- Raw data -
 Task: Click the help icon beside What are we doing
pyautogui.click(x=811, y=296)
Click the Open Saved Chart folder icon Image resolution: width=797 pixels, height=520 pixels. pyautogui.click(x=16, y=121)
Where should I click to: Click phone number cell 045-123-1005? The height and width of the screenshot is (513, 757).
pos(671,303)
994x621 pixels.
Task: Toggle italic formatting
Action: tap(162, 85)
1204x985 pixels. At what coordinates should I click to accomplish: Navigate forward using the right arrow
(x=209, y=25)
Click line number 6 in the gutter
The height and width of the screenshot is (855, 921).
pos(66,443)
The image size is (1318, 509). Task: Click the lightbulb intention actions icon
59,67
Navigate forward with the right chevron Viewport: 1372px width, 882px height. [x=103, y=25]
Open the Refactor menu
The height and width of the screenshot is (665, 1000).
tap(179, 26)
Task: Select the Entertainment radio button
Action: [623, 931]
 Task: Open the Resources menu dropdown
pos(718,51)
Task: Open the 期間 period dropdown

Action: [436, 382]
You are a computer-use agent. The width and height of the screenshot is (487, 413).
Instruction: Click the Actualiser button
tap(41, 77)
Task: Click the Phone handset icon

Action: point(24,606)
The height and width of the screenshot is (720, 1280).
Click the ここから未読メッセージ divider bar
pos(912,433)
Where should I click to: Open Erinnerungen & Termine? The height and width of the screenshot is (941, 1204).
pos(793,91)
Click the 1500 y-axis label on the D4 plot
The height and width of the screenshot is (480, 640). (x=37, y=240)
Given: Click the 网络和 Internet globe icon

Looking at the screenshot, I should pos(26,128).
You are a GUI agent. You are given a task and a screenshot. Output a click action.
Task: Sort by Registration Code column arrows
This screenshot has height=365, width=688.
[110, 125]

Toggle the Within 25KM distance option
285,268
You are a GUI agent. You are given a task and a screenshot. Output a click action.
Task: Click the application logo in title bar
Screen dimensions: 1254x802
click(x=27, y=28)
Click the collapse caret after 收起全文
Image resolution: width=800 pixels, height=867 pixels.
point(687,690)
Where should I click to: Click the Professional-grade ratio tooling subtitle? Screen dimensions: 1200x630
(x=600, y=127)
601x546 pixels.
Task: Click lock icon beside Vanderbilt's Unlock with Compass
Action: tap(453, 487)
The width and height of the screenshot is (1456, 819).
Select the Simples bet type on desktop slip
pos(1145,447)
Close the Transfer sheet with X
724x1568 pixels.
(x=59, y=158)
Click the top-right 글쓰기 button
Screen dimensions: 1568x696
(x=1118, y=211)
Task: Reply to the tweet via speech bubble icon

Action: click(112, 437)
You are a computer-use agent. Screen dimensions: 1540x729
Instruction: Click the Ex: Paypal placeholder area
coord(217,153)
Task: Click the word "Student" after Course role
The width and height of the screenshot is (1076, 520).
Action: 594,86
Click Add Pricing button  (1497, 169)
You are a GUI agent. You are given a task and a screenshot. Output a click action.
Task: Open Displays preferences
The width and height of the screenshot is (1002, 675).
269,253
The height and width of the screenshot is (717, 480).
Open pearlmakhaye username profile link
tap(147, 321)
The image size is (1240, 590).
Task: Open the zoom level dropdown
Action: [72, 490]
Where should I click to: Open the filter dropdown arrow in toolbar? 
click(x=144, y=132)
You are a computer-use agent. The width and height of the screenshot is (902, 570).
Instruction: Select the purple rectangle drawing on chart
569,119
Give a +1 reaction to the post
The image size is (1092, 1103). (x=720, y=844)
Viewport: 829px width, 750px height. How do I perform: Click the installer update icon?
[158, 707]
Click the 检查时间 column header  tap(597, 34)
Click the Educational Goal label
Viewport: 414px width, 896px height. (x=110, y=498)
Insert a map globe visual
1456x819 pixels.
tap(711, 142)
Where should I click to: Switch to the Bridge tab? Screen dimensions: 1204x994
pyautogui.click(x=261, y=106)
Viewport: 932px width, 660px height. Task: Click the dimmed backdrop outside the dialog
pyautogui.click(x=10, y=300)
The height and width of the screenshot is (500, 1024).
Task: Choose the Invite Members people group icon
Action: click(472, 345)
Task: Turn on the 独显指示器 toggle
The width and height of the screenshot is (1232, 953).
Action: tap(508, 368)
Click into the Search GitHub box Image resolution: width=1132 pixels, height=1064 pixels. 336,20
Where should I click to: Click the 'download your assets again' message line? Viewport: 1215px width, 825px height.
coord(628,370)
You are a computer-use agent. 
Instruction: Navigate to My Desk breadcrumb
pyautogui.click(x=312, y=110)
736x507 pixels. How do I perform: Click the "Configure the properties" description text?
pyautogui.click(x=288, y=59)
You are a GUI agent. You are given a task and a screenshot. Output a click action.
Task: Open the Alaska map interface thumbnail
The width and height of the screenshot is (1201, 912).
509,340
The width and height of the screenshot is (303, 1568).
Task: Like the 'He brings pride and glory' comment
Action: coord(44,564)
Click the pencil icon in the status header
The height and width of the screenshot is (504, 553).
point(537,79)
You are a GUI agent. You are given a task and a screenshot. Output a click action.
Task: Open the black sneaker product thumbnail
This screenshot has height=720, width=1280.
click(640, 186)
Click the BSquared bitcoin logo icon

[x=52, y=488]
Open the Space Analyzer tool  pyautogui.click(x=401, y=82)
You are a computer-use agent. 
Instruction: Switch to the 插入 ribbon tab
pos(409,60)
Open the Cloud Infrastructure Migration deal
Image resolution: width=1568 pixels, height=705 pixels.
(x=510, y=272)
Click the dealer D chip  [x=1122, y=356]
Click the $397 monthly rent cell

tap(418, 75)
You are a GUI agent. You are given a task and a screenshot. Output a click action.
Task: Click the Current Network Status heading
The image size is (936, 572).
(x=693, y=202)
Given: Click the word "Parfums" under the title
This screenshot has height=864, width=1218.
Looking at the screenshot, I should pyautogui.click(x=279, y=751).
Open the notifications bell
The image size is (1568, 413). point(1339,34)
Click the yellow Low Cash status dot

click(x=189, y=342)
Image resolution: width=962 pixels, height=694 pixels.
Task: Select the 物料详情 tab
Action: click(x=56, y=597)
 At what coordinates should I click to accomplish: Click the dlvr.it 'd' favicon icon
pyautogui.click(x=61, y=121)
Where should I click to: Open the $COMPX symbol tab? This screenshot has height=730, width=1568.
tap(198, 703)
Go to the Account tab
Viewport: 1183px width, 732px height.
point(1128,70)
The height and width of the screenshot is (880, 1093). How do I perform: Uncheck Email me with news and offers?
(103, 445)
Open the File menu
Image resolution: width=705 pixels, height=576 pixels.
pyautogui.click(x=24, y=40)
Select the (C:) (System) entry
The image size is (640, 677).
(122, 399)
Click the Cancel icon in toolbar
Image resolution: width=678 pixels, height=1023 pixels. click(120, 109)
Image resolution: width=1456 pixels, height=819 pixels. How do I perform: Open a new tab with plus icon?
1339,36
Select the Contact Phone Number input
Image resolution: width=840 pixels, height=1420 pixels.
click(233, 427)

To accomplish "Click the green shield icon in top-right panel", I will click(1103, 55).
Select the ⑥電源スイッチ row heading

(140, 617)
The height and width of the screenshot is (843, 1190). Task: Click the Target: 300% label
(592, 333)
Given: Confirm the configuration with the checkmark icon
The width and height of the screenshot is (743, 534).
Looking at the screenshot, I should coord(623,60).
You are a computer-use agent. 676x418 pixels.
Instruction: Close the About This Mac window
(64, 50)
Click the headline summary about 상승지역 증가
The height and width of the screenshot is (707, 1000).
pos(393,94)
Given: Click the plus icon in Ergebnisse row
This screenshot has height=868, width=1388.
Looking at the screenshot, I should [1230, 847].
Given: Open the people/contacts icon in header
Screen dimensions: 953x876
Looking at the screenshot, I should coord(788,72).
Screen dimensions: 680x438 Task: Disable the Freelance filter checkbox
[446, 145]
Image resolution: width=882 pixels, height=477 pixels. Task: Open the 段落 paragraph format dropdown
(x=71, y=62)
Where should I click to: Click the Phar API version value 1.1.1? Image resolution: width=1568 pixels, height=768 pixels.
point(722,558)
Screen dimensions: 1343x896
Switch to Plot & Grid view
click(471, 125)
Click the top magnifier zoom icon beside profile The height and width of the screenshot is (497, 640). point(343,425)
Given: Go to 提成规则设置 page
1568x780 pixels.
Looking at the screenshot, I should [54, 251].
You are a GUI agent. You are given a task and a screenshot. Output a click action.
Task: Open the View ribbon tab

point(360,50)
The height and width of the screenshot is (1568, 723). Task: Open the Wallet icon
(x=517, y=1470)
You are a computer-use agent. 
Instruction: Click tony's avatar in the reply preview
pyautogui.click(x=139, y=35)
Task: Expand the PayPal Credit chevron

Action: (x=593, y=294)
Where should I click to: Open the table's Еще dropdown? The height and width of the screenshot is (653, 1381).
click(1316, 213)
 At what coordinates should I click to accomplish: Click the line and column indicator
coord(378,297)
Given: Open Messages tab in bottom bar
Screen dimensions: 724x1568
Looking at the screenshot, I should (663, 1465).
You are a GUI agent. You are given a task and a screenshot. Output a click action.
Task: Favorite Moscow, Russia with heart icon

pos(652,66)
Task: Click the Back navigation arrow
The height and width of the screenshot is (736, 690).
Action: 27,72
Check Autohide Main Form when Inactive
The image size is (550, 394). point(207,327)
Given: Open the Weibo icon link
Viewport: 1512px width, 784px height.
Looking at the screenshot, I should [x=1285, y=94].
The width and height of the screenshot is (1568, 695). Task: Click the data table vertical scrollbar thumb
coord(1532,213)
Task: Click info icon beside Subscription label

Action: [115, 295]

- What to do -
Please copy out the entries from the line containing "The height and width of the screenshot is (720, 1280)." through the line containing "Action: tap(453, 487)", reproducing them word for word with both of those lines included.

- Exercise result -
The height and width of the screenshot is (720, 1280).
Click the ここから未読メッセージ divider bar
pos(912,433)
Where should I click to: Open Erinnerungen & Termine? The height and width of the screenshot is (941, 1204).
pos(793,91)
Click the 1500 y-axis label on the D4 plot
The height and width of the screenshot is (480, 640). (x=37, y=240)
Given: Click the 网络和 Internet globe icon

Looking at the screenshot, I should pos(26,128).
You are a GUI agent. You are given a task and a screenshot. Output a click action.
Task: Sort by Registration Code column arrows
This screenshot has height=365, width=688.
[110, 125]

Toggle the Within 25KM distance option
285,268
You are a GUI agent. You are given a task and a screenshot. Output a click action.
Task: Click the application logo in title bar
Screen dimensions: 1254x802
click(x=27, y=28)
Click the collapse caret after 收起全文
Image resolution: width=800 pixels, height=867 pixels.
point(687,690)
Where should I click to: Click the Professional-grade ratio tooling subtitle? Screen dimensions: 1200x630
(x=600, y=127)
601x546 pixels.
Task: Click lock icon beside Vanderbilt's Unlock with Compass
Action: tap(453, 487)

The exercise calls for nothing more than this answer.